▸ About this exercise
Only the lines that hold the word "heading" are wanted from this listing.

▸ Provided material

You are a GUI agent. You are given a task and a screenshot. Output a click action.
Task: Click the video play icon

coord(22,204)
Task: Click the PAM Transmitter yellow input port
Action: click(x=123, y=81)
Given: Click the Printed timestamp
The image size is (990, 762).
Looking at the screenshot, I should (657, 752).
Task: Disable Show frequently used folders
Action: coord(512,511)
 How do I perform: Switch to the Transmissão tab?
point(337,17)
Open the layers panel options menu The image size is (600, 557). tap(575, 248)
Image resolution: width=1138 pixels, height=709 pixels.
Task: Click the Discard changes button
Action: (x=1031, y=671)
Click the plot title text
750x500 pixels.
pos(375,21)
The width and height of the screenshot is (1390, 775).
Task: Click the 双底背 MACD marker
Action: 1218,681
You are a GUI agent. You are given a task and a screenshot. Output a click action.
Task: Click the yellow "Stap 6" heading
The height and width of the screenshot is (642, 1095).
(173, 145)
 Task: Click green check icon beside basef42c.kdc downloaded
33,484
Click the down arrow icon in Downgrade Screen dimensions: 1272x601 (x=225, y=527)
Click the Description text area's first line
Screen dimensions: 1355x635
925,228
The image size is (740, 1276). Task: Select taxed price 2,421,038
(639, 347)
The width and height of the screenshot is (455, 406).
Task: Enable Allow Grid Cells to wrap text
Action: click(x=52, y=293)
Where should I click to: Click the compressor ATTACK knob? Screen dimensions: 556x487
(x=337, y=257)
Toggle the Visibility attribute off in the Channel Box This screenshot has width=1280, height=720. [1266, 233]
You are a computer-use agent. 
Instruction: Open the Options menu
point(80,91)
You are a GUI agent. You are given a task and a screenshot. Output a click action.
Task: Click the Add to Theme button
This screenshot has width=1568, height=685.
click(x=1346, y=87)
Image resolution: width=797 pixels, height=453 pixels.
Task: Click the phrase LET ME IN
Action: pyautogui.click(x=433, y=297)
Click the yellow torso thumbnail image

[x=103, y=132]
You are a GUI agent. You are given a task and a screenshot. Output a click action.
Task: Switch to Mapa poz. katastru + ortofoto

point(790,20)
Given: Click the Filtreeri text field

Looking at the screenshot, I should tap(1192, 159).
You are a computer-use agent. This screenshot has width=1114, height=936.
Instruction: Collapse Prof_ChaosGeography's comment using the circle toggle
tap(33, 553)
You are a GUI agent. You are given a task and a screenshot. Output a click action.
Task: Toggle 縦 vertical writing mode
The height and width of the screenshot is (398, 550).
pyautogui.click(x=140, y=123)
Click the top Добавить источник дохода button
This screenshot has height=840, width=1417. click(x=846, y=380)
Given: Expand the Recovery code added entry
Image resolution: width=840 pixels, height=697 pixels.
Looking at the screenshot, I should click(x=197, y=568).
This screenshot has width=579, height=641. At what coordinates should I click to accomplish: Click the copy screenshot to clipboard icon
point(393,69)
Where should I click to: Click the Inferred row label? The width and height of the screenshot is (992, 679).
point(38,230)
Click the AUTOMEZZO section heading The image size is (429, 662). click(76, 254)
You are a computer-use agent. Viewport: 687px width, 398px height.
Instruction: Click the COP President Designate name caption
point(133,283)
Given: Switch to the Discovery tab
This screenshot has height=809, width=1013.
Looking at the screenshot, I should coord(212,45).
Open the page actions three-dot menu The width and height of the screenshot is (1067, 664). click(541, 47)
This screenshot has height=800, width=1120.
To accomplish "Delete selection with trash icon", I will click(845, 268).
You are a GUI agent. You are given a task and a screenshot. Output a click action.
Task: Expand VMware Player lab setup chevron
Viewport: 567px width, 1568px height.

▸ Exercise response
Task: Click the yellow "Stap 6" heading
Click the AUTOMEZZO section heading The image size is (429, 662). click(76, 254)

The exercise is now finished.